# THE PROBLEM
Copy, from the data below, every line that has "user" in it.

# MATERIAL PROVIDED
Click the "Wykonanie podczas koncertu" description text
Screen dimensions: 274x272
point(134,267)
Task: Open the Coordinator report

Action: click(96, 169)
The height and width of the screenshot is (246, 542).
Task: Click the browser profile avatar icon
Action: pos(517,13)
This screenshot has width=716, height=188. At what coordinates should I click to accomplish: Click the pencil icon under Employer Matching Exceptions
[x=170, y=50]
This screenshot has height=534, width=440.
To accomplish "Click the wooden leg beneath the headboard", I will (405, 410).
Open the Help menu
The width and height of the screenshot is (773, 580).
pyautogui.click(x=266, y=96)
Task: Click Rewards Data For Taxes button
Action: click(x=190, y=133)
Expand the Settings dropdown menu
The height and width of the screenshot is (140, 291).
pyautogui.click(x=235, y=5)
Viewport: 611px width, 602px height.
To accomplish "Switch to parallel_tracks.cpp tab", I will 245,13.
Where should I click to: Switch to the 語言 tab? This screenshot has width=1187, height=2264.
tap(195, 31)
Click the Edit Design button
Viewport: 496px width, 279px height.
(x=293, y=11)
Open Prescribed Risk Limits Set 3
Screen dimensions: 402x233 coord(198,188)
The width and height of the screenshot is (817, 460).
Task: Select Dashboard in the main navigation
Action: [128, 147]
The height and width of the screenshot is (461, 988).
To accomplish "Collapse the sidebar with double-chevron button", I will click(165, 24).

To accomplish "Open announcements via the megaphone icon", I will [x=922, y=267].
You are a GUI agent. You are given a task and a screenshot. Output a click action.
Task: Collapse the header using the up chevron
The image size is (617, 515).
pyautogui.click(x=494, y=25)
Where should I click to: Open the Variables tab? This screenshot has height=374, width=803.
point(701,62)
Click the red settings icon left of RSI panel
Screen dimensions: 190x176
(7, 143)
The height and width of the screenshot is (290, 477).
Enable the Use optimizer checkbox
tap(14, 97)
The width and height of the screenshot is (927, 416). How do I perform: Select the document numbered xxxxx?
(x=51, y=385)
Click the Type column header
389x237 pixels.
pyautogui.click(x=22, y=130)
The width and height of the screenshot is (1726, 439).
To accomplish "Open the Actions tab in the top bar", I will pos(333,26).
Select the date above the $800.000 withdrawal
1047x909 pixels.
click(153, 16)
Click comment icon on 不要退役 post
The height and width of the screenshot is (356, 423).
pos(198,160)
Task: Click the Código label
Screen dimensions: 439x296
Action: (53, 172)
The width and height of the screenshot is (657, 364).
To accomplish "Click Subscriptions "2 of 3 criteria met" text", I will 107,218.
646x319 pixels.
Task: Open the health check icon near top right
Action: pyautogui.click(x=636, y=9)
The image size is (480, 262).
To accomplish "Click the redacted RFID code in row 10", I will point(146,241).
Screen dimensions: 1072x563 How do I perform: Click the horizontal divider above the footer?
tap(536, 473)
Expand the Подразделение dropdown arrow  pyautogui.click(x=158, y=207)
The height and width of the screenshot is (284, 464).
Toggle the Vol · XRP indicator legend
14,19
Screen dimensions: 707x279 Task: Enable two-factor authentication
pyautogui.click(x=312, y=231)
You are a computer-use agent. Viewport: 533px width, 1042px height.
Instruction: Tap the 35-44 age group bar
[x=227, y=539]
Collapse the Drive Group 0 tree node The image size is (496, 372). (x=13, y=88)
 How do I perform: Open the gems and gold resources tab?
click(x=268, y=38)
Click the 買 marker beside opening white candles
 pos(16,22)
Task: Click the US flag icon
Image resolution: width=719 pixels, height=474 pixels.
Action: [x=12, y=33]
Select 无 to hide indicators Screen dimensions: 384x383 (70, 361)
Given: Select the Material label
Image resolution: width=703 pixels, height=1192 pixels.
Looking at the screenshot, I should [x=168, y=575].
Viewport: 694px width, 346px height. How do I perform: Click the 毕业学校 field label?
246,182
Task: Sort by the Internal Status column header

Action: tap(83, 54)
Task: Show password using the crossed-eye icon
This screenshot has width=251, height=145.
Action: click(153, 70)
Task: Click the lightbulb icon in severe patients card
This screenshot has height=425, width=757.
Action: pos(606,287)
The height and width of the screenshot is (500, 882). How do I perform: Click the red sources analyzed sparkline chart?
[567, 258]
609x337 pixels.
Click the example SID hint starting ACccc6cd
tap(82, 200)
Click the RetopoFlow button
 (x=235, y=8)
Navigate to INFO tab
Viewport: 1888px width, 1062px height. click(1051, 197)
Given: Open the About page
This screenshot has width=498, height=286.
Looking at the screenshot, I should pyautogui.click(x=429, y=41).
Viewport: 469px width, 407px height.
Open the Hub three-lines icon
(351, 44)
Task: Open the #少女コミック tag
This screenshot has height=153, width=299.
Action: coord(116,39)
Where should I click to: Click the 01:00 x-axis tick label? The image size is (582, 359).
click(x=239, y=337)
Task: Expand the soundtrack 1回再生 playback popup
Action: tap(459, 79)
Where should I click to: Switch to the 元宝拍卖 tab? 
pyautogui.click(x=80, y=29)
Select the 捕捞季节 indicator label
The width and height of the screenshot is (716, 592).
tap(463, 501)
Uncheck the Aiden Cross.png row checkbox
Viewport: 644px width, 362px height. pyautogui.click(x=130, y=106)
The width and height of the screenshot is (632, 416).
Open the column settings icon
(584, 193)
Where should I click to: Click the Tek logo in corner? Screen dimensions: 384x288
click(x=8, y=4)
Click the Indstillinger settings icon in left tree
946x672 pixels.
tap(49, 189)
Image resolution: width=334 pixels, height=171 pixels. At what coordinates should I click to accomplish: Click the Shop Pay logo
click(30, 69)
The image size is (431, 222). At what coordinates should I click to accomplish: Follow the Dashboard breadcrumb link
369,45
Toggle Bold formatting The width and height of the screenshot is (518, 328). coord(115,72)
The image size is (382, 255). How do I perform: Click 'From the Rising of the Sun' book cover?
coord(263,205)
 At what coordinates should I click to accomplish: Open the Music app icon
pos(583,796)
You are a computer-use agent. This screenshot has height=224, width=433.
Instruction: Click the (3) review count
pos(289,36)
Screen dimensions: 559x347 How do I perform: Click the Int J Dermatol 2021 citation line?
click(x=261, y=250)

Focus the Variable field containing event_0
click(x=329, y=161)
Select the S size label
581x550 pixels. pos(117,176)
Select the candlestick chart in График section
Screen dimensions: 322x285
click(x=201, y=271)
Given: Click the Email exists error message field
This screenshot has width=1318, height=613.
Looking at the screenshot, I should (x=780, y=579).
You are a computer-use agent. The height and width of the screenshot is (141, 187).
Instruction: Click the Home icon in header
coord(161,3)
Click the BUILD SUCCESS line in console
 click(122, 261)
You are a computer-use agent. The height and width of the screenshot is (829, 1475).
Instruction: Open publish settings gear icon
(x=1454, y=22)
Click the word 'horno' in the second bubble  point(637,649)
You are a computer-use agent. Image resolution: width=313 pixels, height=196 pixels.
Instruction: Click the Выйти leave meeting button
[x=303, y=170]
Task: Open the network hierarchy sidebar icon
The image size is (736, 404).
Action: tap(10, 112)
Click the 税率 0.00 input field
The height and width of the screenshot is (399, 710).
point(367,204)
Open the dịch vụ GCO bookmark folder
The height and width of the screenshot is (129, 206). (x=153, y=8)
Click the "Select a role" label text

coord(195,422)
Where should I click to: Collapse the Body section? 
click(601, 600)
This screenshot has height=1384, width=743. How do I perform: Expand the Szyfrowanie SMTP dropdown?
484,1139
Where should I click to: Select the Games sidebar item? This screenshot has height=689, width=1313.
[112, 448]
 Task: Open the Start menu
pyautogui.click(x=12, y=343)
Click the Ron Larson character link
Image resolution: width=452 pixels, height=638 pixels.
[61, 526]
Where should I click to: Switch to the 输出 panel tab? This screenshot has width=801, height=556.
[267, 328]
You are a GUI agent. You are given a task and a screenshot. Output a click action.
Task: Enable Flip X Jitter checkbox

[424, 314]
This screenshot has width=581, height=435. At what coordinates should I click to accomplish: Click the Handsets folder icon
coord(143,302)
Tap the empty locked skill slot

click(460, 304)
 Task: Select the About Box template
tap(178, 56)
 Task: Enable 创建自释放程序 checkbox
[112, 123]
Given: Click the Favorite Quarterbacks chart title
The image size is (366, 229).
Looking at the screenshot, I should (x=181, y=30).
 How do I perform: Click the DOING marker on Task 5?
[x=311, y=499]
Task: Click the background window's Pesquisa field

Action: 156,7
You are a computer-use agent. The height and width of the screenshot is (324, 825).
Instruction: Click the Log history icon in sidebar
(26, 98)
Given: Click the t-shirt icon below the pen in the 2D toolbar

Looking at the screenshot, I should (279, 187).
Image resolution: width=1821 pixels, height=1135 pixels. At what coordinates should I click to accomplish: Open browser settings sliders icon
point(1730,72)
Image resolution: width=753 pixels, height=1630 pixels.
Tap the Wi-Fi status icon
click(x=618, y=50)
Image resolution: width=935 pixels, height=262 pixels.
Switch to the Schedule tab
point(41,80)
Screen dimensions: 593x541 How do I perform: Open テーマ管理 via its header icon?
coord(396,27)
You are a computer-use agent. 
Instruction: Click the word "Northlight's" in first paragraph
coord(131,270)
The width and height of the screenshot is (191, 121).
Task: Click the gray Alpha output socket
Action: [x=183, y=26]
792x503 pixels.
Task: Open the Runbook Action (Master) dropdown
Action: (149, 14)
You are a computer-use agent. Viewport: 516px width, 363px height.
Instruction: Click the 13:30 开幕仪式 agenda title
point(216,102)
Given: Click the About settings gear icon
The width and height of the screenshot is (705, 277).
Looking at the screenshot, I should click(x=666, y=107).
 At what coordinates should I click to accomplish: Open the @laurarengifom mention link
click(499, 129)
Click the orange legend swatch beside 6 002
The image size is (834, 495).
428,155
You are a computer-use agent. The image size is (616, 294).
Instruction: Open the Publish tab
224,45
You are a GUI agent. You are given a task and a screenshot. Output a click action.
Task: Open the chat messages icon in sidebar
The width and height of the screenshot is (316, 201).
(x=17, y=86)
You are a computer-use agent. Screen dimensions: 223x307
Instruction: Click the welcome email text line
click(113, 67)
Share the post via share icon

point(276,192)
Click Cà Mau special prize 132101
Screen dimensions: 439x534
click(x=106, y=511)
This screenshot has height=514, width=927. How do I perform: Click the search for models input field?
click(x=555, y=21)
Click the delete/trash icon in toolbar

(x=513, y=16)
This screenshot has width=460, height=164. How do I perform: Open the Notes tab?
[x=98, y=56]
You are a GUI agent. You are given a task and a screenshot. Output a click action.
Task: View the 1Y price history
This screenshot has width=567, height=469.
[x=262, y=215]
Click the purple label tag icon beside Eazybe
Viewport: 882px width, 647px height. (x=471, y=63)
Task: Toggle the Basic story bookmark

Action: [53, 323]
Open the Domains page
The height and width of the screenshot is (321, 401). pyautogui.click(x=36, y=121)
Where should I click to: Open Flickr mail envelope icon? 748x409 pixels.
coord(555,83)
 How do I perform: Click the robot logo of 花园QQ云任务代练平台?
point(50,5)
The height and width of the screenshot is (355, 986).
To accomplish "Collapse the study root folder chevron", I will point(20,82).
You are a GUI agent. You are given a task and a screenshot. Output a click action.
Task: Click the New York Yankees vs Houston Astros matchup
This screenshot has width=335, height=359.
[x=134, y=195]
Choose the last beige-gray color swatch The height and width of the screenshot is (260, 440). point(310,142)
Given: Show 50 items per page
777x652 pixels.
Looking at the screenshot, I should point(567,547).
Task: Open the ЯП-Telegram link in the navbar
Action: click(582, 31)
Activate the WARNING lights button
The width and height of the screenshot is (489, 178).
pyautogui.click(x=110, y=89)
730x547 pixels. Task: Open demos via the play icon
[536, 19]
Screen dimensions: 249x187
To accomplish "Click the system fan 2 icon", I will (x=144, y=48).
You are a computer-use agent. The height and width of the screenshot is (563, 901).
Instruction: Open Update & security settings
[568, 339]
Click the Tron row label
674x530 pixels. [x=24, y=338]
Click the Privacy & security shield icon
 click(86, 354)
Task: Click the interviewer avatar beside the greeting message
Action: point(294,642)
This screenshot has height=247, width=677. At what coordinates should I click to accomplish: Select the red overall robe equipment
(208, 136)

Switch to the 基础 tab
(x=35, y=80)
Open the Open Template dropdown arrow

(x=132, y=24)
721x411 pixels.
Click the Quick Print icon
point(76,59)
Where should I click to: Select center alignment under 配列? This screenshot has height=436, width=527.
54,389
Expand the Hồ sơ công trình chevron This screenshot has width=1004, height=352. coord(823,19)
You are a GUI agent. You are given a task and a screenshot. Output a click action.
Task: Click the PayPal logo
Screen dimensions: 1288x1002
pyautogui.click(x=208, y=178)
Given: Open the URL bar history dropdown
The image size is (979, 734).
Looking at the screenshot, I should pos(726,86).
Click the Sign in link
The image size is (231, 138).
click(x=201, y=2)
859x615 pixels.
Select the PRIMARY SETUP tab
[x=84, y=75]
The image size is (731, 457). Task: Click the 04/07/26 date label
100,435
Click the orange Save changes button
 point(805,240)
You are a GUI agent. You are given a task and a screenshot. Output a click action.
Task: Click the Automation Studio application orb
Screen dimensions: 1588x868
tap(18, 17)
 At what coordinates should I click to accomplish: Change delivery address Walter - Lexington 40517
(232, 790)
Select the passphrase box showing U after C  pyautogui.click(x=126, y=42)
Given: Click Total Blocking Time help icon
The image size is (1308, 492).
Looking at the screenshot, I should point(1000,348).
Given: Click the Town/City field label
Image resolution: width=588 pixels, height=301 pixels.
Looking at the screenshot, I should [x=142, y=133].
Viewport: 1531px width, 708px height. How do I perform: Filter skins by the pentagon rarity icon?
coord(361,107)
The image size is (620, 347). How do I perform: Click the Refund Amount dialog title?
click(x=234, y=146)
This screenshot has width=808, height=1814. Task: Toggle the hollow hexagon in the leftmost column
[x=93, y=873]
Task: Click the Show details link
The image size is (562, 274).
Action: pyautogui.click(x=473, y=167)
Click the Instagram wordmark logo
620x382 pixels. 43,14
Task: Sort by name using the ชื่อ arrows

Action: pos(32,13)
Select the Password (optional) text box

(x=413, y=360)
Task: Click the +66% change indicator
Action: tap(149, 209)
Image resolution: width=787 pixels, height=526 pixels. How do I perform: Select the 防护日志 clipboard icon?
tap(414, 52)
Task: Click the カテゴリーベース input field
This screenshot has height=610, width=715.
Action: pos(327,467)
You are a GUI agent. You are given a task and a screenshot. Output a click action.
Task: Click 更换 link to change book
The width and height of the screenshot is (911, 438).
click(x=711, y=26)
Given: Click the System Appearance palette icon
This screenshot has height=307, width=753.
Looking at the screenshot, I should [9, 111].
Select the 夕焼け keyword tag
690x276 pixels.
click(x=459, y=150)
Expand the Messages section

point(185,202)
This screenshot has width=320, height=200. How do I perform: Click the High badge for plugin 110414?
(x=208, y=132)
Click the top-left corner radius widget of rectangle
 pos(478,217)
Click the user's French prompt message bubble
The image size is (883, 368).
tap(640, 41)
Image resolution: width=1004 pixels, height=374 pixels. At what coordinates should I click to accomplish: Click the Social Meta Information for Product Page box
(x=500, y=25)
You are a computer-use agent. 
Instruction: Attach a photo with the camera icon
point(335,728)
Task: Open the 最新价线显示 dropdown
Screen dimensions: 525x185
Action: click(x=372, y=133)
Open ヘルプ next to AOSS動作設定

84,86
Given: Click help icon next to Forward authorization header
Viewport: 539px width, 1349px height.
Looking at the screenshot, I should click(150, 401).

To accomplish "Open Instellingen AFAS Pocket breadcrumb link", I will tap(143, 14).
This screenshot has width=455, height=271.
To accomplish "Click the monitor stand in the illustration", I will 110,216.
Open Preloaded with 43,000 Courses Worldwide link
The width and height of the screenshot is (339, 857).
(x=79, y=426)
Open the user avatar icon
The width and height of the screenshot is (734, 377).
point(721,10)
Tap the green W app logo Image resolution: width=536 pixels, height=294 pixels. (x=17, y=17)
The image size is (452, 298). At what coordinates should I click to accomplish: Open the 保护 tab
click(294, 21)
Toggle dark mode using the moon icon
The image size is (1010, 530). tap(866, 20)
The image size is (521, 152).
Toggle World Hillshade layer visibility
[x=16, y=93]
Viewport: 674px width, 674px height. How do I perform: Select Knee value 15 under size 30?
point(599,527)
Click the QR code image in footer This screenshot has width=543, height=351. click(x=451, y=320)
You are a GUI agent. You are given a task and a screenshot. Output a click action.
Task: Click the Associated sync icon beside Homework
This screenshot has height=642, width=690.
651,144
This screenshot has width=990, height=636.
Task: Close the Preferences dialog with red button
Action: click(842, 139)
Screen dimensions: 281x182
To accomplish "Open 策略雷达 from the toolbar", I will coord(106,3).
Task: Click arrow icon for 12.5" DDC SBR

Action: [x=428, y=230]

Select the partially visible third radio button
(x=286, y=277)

# RESULT OF THE EXERCISE
Click the user's French prompt message bubble
Open the user avatar icon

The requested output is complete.